(Short exercise A) In the stored items, starting with the first one and going on through the line that contains "pyautogui.click(x=128, y=185)", rename every "Given" to "Instruction" and give those lines back with nothing else altered.

You do not need the dashboard for any of the tutotrial, but it's pretty and very user friendly. If you want to see it:

On your local machine open a terminal and issue:

kubectl port-forward service/rook-ceph-mgr-dashboard 8443:84 -n rook-cep

Now visit: https://127.0.0.1:8443/

Get your password:

kubectl -n rook-ceph get secret rook-ceph-dashboard-password -o jsonpath="{['data']['password']}" | base64 --decode && echo

Username is 'admin', use the output from the above command as your password.

Internal dashboard pages work fine:
Selection_074

The homepage of the dashboard for v1 of this repo has a but which trows 500 erros, but you can navigate to the other pages just fine.

(Short exercise B) From the dashboard instructions, copy the passage starting with "kubectl -n rook-ceph" and going on through "pages just fine.".

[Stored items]
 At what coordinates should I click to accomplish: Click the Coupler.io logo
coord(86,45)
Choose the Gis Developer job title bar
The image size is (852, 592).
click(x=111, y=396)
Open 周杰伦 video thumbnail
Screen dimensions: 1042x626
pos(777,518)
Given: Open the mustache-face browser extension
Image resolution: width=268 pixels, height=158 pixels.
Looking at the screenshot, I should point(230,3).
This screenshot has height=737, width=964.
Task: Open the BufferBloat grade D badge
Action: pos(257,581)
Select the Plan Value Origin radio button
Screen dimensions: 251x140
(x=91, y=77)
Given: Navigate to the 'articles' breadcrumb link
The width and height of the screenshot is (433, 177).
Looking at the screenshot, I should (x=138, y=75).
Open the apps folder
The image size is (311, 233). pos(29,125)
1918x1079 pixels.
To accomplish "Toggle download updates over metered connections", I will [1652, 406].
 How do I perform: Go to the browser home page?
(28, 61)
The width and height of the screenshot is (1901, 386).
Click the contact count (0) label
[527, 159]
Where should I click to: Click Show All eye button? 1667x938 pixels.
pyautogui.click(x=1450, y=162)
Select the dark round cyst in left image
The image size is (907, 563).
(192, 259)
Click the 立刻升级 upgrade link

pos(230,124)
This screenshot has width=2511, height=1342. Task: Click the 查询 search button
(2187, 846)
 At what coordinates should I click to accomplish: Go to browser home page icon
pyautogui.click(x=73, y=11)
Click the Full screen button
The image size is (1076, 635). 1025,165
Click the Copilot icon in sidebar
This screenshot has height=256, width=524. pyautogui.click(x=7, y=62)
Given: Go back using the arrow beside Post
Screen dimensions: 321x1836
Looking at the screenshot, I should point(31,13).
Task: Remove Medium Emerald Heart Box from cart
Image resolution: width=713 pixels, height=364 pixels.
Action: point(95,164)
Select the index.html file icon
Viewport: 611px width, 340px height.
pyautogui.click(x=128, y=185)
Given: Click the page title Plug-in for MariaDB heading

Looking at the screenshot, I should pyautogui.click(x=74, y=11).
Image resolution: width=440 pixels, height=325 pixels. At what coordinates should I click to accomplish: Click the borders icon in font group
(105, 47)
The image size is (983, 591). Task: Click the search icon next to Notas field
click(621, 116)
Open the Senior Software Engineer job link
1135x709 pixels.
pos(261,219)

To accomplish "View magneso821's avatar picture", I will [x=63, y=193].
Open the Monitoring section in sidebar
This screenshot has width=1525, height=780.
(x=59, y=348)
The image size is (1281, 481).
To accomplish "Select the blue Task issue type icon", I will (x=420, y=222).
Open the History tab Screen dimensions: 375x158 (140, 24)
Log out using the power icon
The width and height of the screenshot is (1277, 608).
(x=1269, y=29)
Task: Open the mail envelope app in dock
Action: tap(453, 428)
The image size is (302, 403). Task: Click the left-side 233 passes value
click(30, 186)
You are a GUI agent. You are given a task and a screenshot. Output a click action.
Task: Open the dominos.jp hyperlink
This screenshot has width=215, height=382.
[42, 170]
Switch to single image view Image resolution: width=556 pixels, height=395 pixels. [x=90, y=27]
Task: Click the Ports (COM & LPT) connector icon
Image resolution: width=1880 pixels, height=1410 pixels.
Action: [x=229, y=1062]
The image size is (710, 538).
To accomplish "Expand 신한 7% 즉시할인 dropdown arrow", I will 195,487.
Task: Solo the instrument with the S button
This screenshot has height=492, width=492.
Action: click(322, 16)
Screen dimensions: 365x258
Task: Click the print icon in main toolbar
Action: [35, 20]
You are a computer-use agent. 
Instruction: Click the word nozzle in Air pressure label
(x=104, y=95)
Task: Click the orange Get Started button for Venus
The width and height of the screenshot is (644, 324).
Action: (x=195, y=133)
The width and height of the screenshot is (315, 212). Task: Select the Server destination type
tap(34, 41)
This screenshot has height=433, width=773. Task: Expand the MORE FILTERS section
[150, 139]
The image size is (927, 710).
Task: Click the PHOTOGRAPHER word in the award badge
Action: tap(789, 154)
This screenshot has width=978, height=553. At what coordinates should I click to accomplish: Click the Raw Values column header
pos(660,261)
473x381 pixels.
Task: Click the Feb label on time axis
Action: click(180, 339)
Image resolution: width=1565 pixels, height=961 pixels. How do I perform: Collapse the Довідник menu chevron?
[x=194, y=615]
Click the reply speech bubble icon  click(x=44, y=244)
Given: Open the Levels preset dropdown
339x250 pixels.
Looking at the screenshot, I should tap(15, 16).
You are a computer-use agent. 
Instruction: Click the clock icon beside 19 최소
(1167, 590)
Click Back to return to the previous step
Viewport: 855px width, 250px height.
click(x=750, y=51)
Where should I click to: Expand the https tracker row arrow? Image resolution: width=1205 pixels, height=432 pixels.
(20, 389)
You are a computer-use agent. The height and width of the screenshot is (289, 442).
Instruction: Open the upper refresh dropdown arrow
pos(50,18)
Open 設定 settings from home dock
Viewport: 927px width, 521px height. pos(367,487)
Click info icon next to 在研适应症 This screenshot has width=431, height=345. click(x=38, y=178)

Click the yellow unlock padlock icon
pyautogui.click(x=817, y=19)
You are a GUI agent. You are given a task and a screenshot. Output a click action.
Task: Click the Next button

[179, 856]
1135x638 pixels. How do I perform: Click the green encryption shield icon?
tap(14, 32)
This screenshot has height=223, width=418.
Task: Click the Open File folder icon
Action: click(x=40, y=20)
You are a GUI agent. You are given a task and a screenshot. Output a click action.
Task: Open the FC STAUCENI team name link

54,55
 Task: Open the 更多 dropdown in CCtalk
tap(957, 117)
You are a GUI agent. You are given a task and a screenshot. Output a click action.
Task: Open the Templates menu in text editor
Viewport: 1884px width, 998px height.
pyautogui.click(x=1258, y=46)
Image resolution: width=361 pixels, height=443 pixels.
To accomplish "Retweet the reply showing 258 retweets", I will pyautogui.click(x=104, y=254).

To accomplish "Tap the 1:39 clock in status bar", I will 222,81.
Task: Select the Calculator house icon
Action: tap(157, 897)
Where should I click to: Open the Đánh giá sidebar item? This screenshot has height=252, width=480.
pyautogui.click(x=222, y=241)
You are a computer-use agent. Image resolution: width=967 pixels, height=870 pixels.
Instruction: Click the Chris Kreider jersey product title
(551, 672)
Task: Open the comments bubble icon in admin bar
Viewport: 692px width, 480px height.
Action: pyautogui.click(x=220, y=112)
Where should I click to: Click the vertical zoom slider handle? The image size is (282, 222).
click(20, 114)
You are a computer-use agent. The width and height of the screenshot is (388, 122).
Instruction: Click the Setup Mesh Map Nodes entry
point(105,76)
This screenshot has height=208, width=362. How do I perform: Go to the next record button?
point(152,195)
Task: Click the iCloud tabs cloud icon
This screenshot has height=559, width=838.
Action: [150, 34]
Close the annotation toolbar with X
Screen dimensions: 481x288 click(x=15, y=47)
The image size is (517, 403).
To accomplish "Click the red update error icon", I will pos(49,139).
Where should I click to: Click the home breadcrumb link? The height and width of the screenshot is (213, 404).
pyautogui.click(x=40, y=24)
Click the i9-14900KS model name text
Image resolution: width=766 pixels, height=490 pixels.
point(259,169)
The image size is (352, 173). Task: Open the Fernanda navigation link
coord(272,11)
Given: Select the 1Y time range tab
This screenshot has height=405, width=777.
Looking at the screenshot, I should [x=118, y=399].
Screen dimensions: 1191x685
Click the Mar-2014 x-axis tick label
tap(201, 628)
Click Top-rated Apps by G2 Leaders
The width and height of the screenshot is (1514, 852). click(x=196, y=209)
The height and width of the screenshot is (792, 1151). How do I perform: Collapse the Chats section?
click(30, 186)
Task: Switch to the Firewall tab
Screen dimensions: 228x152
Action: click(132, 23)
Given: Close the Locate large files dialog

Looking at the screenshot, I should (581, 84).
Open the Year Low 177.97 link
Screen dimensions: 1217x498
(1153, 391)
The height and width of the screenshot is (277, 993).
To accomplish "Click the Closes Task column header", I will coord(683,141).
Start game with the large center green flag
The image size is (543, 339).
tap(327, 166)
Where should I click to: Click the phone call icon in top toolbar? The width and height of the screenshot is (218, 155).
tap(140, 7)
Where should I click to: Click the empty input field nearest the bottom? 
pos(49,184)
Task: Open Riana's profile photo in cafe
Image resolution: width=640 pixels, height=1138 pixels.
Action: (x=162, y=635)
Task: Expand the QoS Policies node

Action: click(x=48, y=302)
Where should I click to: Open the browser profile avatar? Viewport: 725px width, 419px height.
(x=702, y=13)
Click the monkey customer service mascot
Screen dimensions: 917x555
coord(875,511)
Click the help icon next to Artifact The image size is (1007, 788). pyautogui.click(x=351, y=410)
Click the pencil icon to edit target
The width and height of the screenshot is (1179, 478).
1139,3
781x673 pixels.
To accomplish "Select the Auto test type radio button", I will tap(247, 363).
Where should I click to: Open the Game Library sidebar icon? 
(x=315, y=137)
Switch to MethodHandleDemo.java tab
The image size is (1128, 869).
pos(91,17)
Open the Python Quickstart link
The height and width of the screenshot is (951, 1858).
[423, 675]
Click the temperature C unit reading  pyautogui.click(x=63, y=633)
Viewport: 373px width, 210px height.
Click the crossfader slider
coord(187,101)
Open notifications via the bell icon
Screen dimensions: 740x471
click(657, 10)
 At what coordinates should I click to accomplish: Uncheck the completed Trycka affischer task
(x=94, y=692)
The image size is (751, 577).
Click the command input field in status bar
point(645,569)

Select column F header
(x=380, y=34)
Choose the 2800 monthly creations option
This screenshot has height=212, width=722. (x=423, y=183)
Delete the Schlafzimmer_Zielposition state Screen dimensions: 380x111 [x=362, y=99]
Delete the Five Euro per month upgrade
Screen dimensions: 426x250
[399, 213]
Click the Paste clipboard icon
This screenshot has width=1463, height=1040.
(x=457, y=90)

(Exercise solution A)
 At what coordinates should I click to accomplish: Click the Coupler.io logo
coord(86,45)
Choose the Gis Developer job title bar
The image size is (852, 592).
click(x=111, y=396)
Open 周杰伦 video thumbnail
Screen dimensions: 1042x626
pos(777,518)
Instruction: Open the mustache-face browser extension
Image resolution: width=268 pixels, height=158 pixels.
Looking at the screenshot, I should point(230,3).
This screenshot has height=737, width=964.
Task: Open the BufferBloat grade D badge
Action: pos(257,581)
Select the Plan Value Origin radio button
Screen dimensions: 251x140
(x=91, y=77)
Instruction: Navigate to the 'articles' breadcrumb link
The width and height of the screenshot is (433, 177).
Looking at the screenshot, I should (x=138, y=75).
Open the apps folder
The image size is (311, 233). pos(29,125)
1918x1079 pixels.
To accomplish "Toggle download updates over metered connections", I will [1652, 406].
 How do I perform: Go to the browser home page?
(28, 61)
The width and height of the screenshot is (1901, 386).
Click the contact count (0) label
[527, 159]
Where should I click to: Click Show All eye button? 1667x938 pixels.
pyautogui.click(x=1450, y=162)
Select the dark round cyst in left image
The image size is (907, 563).
(192, 259)
Click the 立刻升级 upgrade link

pos(230,124)
This screenshot has width=2511, height=1342. Task: Click the 查询 search button
(2187, 846)
 At what coordinates should I click to accomplish: Go to browser home page icon
pyautogui.click(x=73, y=11)
Click the Full screen button
The image size is (1076, 635). 1025,165
Click the Copilot icon in sidebar
This screenshot has height=256, width=524. pyautogui.click(x=7, y=62)
Instruction: Go back using the arrow beside Post
Screen dimensions: 321x1836
Looking at the screenshot, I should point(31,13).
Task: Remove Medium Emerald Heart Box from cart
Image resolution: width=713 pixels, height=364 pixels.
Action: point(95,164)
Select the index.html file icon
Viewport: 611px width, 340px height.
pyautogui.click(x=128, y=185)

(Exercise solution B)
kubectl -n rook-ceph get secret rook-ceph-dashboard-password -o jsonpath="{['data']['password']}" | base64 --decode && echo

Username is 'admin', use the output from the above command as your password.

Internal dashboard pages work fine:
Selection_074

The homepage of the dashboard for v1 of this repo has a but which trows 500 erros, but you can navigate to the other pages just fine.